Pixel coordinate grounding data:
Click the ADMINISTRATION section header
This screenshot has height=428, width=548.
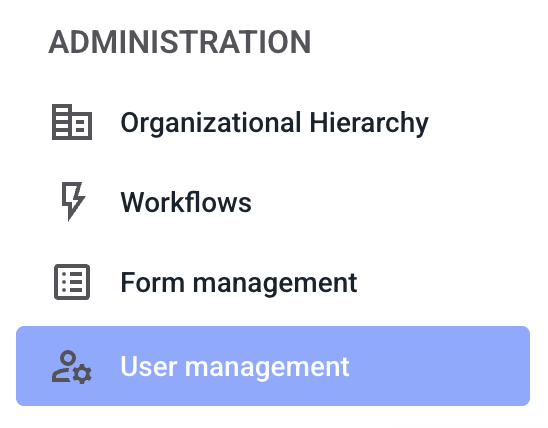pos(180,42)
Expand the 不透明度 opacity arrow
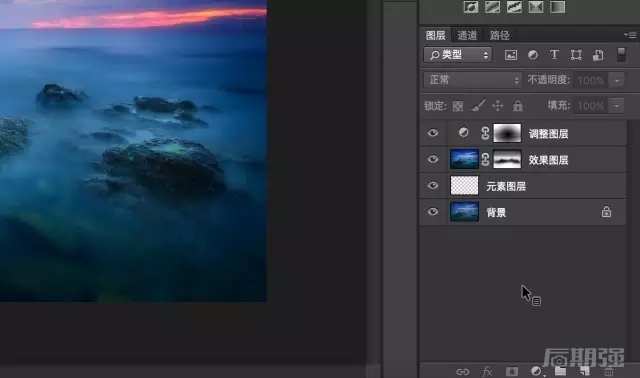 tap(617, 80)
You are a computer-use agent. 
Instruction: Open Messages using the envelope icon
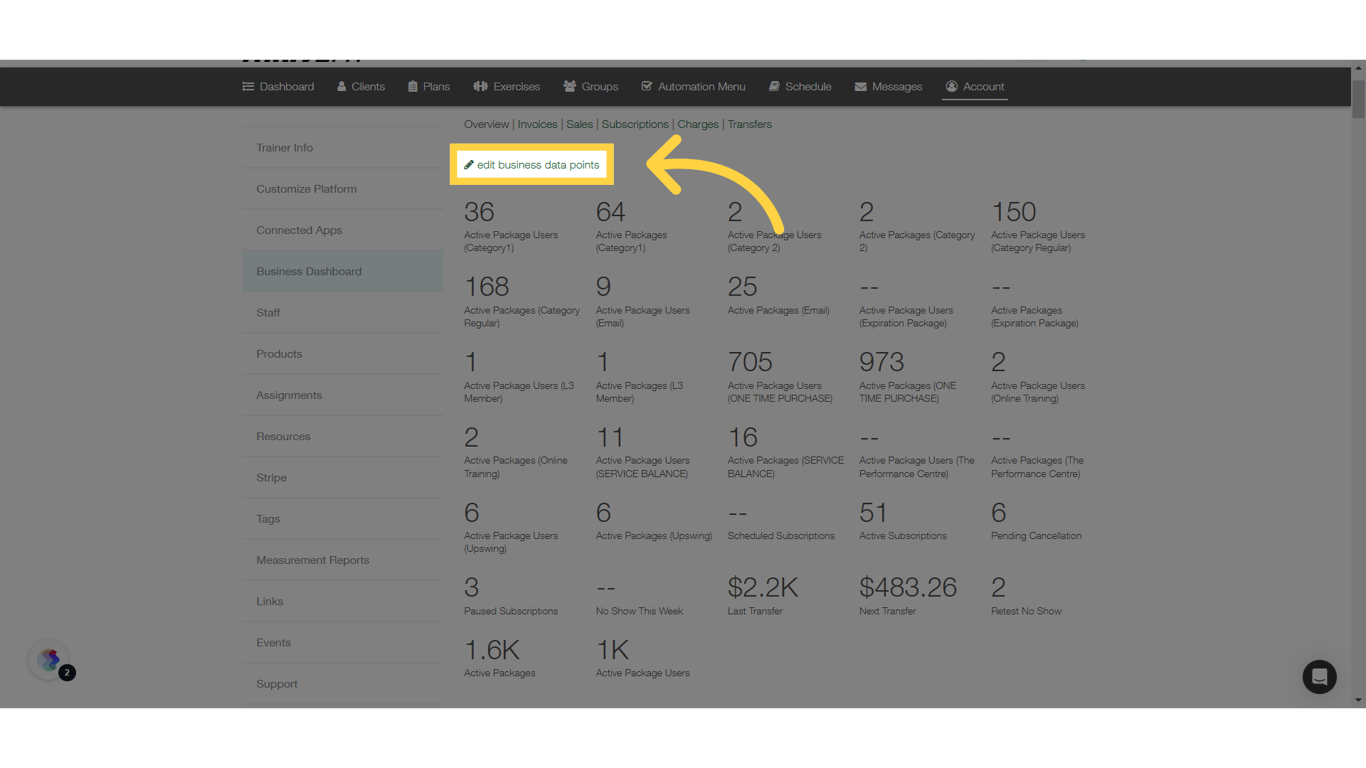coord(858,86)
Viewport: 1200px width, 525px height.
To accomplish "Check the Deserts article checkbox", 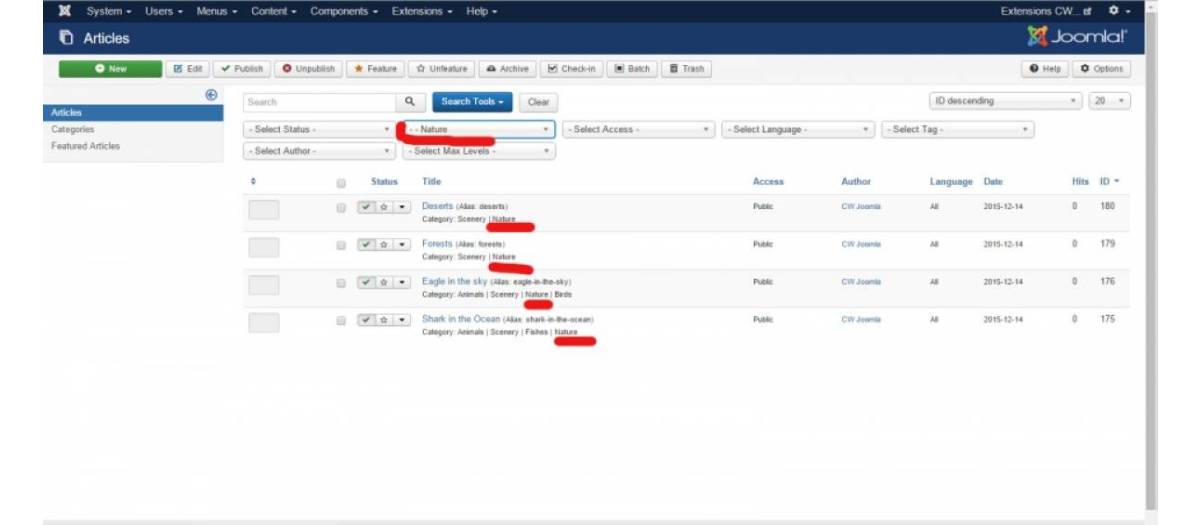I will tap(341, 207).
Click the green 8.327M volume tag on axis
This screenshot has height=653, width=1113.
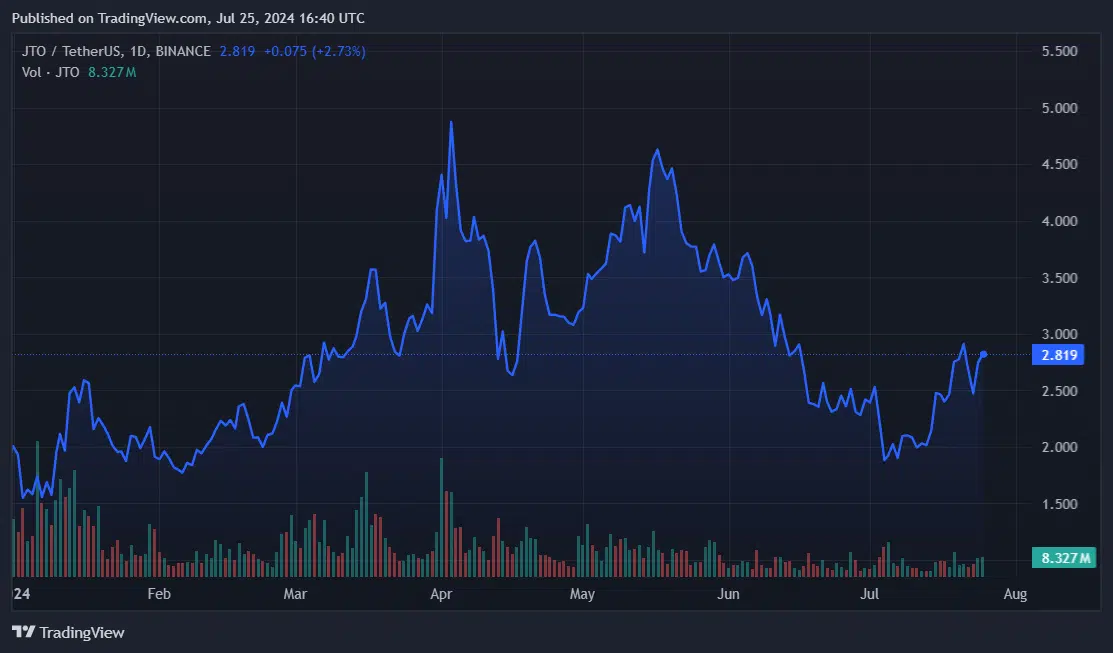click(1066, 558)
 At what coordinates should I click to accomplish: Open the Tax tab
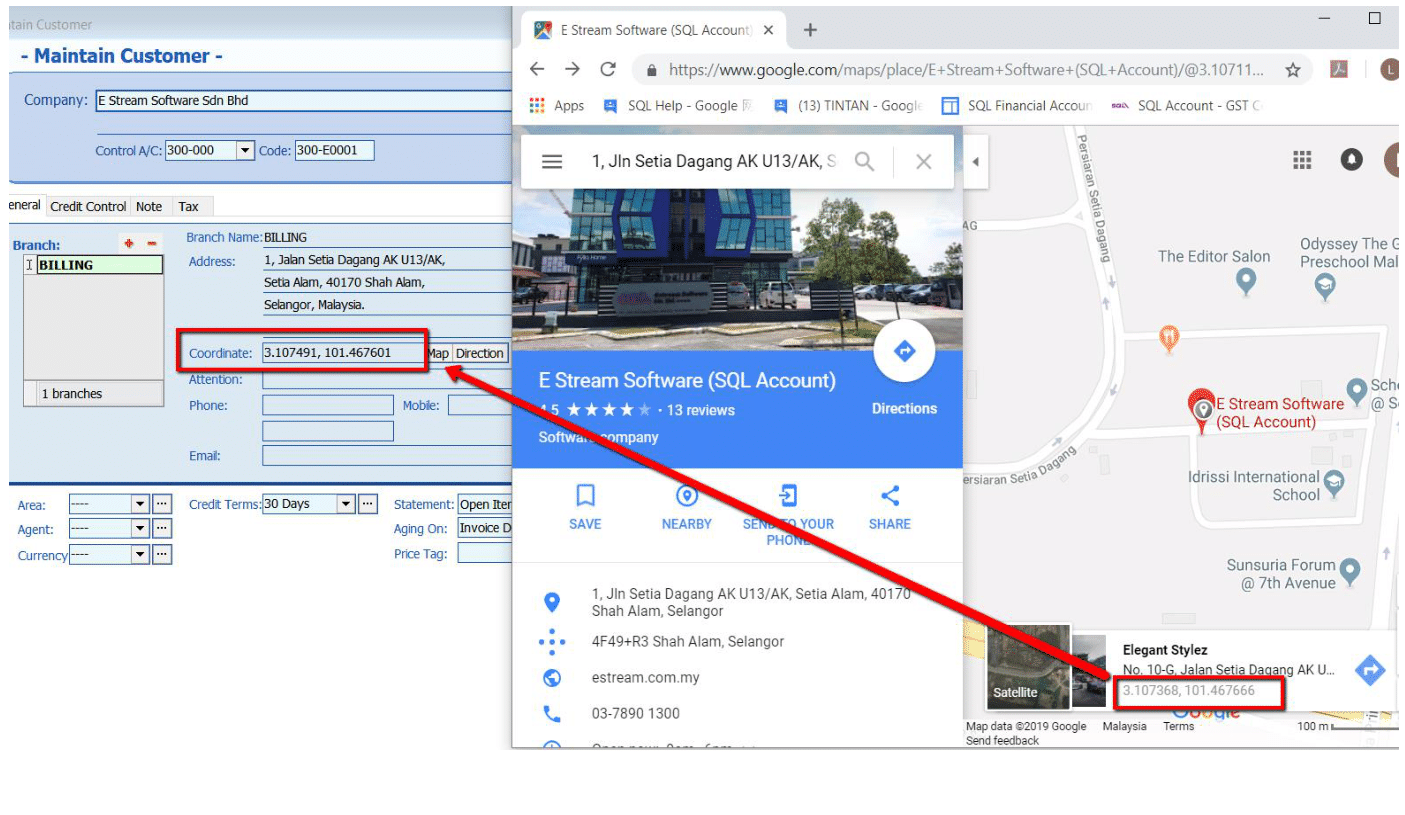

- [Exercise aim]:
Please transcribe, word for word, every line from the first line of the records above through the line containing "Viewport: 1200px width, 525px height.", and leave out any pictures.

- [Answer box]:
Click the ADMINISTRATION section header
This screenshot has height=428, width=548.
pos(180,42)
Expand the 不透明度 opacity arrow
 tap(617, 80)
You are a computer-use agent. 
Instruction: Open Messages using the envelope icon
coord(858,86)
Viewport: 1200px width, 525px height.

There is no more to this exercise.